◆ **Written task**
Write out the data below without any change, beginning at the line that contains "The image size is (1372, 894)." and ending after the line that contains "Action: click(247, 129)".

◆ **Supplied material**

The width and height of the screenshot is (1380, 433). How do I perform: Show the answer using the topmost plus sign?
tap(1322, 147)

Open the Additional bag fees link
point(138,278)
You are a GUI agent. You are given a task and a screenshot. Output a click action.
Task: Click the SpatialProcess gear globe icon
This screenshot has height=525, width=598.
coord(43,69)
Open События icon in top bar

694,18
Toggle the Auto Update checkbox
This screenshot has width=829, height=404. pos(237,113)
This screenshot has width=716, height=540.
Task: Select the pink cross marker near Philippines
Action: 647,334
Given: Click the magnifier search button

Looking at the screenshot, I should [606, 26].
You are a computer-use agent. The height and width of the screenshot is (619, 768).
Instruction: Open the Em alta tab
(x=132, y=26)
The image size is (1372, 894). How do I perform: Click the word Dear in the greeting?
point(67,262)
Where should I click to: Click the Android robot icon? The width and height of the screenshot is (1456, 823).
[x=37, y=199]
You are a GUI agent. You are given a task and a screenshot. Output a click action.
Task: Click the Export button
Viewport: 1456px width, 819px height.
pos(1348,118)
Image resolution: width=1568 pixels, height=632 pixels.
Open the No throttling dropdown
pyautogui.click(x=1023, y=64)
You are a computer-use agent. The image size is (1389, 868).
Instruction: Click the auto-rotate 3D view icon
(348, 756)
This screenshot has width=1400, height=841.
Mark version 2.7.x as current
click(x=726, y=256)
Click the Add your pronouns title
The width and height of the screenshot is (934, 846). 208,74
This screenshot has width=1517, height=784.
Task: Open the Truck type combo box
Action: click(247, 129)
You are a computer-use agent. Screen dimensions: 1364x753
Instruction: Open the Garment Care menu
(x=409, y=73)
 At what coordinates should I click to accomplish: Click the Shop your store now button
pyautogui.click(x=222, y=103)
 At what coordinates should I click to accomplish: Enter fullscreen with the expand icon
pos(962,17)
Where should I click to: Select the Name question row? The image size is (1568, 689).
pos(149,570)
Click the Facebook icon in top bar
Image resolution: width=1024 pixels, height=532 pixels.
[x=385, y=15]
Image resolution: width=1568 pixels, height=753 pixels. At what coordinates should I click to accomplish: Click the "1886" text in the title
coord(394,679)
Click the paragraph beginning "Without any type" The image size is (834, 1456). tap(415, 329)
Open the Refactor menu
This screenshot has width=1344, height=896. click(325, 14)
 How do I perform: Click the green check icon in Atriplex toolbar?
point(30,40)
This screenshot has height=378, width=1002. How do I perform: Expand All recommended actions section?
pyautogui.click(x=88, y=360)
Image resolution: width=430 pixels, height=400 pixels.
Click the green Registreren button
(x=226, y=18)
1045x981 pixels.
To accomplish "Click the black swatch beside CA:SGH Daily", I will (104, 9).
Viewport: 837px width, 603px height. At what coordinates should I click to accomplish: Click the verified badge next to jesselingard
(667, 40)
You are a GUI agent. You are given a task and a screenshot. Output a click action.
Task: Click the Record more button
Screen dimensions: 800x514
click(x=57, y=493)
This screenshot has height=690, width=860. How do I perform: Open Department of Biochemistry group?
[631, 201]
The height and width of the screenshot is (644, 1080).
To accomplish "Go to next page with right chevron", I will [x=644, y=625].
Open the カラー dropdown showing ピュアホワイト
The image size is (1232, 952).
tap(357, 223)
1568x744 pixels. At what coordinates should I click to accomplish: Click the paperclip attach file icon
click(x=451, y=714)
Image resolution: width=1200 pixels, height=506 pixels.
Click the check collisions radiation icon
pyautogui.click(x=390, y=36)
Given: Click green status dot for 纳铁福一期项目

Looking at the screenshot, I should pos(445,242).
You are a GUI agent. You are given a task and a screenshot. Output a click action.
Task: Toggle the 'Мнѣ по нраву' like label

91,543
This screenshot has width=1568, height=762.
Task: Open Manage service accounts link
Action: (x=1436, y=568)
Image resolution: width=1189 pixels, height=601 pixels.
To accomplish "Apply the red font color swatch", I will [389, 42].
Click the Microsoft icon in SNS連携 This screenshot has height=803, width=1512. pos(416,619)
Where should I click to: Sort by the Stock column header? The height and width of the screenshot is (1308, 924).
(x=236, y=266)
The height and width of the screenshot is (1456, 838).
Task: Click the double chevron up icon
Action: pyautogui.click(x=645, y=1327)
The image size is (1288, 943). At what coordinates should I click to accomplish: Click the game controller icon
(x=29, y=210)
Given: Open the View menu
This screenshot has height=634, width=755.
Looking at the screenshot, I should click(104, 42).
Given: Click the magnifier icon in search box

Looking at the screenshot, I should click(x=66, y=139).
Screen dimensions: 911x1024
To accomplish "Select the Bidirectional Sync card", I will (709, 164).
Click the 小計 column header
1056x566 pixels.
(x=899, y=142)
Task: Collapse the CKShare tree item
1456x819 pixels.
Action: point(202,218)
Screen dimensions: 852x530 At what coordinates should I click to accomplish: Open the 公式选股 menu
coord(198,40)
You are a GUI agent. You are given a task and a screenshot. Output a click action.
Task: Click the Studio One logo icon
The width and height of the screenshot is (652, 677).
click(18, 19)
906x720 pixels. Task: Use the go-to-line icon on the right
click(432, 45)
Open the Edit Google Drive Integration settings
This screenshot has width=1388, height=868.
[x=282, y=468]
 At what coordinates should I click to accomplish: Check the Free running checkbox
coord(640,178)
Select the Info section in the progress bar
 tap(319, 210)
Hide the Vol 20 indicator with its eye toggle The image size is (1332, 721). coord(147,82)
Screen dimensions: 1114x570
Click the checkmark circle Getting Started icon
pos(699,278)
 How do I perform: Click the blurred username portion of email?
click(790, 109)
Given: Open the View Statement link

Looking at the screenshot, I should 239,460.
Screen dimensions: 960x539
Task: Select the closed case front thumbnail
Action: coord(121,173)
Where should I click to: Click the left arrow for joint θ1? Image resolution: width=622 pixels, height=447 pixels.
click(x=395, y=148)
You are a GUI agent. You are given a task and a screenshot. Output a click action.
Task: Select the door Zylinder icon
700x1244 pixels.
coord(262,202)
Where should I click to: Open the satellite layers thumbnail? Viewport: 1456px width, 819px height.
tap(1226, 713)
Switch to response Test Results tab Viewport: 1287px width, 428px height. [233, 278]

◆ **Solution to the exercise**
The image size is (1372, 894). How do I perform: Click the word Dear in the greeting?
point(67,262)
Where should I click to: Click the Android robot icon? The width and height of the screenshot is (1456, 823).
[x=37, y=199]
You are a GUI agent. You are given a task and a screenshot. Output a click action.
Task: Click the Export button
Viewport: 1456px width, 819px height.
pos(1348,118)
Image resolution: width=1568 pixels, height=632 pixels.
Open the No throttling dropdown
pyautogui.click(x=1023, y=64)
You are a computer-use agent. The image size is (1389, 868).
Instruction: Click the auto-rotate 3D view icon
(348, 756)
This screenshot has width=1400, height=841.
Mark version 2.7.x as current
click(x=726, y=256)
Click the Add your pronouns title
The width and height of the screenshot is (934, 846). 208,74
This screenshot has width=1517, height=784.
Task: Open the Truck type combo box
Action: click(247, 129)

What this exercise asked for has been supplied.